◆ TEXT SECTION:
>>>>
In practice, we suggest to implement the token acquire/release mechanism by having GHC use a local pool of tokens, in order to avoid excessive communication with the semaphore: instead of systematically releasing a token to the semaphore once a job is done, we can instead re-use this token if we have other pending jobs. This prioritises the compilation of a single unit.

1.3 Examples

1.3.1 Illustration of the functionality

Let us explain how we envision cabal handle the following build plan, with 8 capabilities.

Same dependency graph as before: a big unit at the top and bottom, and many single-module units in the middle.
  1. To start, cabal would create a new semaphore ⟨sem⟩, with 8 available tokens.

  1. Next, we compile the Bot unit, which is a large unit, with many modules, which sits at the bottom of the dependency graph and must thus be compiled before anything else.

    1. cabal acquires one token from the semaphore and spawns one ghc --make -jsem ⟨sem⟩ invocation.

    2. This invocation of ghc notices it has a lot of work to do (many modules to compile from the Bot unit), so it requests more resources from the semaphore: at least one token per module it can compile concurrently. As no other processes are competing for semaphore tokens, and all modules can be compiled in parallel (in this example), this GHC invocation obtains the remaining 7 tokens.

    3. ghc finishes compiling the Bot unit, releasing the 7 tokens it acquired.

    4. cabal notices the ghc subprocess has terminated, and releases the final (8th) token to the semaphore.

  2. After that, we move to compiling the middle units.

    1. cabal will acquire tokens from the semaphore and spawn ghc --make -jsem ⟨sem⟩ invocations.

    2. Assuming ghc requests a single token per module it can compile concurrently, each of these ghc invocations won’t query for more tokens, as each unit contains a single module. As a result, so cabal will manage running 8 concurrent ghc processes, spawning new ones as previous ones terminate.

  3. Once all the middle units are compiled, cabal will move on to compiling the top unit, which will proceed as in (2) with a single ghc --make -jsem ⟨sem⟩ invocation compiling 8 modules in parallel.

  4. Once all ghc processes have terminated, we are done, and cabal destroys ⟨sem⟩.

In this situation, cabal is the jobserver: it manages the semaphore and spawns ghc subprocesses. The ghc subprocesses are jobclients, and they communicate by use of the semaphore.

1.3.2 Performance results

Preliminary benchmarking results confirm the expected benefit of -jsem over any possible combination cabal -jN, ghc -jM.
<<<<
◆ INSTRUCTION A:
Decide whether each statement agrees with the text on the GHC semaphore, answering yes or no and quoting the deciding words: (i) cabal starts by creating a semaphore with 8 available tokens; (ii) when the middle units are compiled, each ghc invocation asks the semaphore for more tokens; (iii) the ghc subprocesses act as the jobserver.

◆ Rows from a dataset:
>>>>
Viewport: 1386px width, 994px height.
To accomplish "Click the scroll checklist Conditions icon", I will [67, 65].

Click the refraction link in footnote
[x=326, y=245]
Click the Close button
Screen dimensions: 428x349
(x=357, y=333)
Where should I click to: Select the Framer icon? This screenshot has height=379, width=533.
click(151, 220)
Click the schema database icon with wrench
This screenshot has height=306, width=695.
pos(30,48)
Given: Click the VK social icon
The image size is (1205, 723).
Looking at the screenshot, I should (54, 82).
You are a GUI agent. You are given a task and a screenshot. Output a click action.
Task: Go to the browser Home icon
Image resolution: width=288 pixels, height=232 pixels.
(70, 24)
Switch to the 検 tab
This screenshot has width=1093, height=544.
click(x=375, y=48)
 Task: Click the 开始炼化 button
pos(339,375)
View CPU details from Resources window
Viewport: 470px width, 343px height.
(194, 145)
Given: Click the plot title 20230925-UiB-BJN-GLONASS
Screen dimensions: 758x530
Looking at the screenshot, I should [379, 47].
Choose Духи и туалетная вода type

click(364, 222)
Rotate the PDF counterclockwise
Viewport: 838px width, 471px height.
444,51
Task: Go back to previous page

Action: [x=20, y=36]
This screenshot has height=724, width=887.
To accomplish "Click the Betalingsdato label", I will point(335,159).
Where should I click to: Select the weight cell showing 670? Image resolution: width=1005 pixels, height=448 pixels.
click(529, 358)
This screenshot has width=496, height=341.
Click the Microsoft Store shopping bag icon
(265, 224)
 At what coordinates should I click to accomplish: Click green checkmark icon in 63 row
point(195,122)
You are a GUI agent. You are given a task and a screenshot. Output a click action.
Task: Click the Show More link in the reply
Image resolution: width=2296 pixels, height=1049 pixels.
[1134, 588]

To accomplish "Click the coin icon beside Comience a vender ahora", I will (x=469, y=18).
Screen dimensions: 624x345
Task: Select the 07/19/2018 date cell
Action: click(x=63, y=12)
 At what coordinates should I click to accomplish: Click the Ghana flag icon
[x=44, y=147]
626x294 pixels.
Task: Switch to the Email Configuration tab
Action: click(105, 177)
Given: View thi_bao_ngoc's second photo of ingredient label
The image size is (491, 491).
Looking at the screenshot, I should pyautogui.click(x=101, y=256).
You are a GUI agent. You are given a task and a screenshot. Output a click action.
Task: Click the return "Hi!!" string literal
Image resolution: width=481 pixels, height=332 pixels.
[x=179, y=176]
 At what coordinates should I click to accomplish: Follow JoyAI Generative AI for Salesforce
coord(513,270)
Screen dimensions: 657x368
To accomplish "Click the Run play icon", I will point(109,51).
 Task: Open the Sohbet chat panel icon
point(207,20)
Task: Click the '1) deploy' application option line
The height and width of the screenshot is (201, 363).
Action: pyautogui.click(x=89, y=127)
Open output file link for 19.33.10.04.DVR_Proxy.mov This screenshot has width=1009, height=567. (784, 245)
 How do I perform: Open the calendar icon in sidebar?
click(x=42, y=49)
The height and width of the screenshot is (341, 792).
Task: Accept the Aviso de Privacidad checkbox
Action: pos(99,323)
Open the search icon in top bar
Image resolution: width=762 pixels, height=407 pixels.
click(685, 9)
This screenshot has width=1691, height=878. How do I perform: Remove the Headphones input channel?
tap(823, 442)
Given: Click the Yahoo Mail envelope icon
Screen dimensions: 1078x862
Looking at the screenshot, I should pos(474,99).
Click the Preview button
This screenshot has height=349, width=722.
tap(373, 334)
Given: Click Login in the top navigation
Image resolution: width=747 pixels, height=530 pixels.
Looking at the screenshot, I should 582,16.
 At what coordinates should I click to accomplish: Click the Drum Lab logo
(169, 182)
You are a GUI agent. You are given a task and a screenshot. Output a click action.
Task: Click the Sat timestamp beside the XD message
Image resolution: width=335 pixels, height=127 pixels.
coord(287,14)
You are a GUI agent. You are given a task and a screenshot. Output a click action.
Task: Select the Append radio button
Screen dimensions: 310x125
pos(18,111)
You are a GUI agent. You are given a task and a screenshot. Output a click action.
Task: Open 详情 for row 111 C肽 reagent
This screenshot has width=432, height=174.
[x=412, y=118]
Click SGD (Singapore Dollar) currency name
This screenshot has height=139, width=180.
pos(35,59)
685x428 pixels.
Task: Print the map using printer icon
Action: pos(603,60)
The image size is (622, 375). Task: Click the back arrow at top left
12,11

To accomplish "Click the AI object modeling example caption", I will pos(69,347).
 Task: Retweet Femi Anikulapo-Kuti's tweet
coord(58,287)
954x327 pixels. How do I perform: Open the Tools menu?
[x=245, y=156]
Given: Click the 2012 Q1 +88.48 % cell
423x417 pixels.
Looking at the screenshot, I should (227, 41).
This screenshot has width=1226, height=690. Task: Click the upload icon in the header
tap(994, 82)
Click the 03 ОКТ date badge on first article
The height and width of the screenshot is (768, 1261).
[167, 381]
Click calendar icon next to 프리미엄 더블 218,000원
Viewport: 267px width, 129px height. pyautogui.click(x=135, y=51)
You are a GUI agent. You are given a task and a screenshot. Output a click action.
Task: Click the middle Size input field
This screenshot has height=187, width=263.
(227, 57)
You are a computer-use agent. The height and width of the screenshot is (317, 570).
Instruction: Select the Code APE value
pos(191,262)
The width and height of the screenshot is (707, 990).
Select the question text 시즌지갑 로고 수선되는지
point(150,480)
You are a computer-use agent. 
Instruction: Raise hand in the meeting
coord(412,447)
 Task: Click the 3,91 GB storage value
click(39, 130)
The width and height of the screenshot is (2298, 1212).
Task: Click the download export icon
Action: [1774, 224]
<<<<
◆ INSTRUCTION B:
Please give the lines of the records between the line holding "Given: Click Login in the top navigation" and the line holding "coord(287,14)", inclusive, as a Markdown table with the columns Row and Line, numbering each row and leaving out blank lines.

◆ OUTPUT A:
(i) Yes: "To start, cabal would create a new semaphore ⟨sem⟩, with 8 available tokens."
(ii) No: "each of these ghc invocations won’t query for more tokens, as each unit contains a single module."
(iii) No: "In this situation, cabal is the jobserver: it manages the semaphore and spawns ghc subprocesses. The ghc subprocesses are jobclients"

◆ OUTPUT B:
| Row | Line |
|---|---|
| 1 | Given: Click Login in the top navigation |
| 2 | Image resolution: width=747 pixels, height=530 pixels. |
| 3 | Looking at the screenshot, I should 582,16. |
| 4 |  At what coordinates should I click to accomplish: Click the Drum Lab logo |
| 5 | (169, 182) |
| 6 | You are a GUI agent. You are given a task and a screenshot. Output a click action. |
| 7 | Task: Click the Sat timestamp beside the XD message |
| 8 | Image resolution: width=335 pixels, height=127 pixels. |
| 9 | coord(287,14) |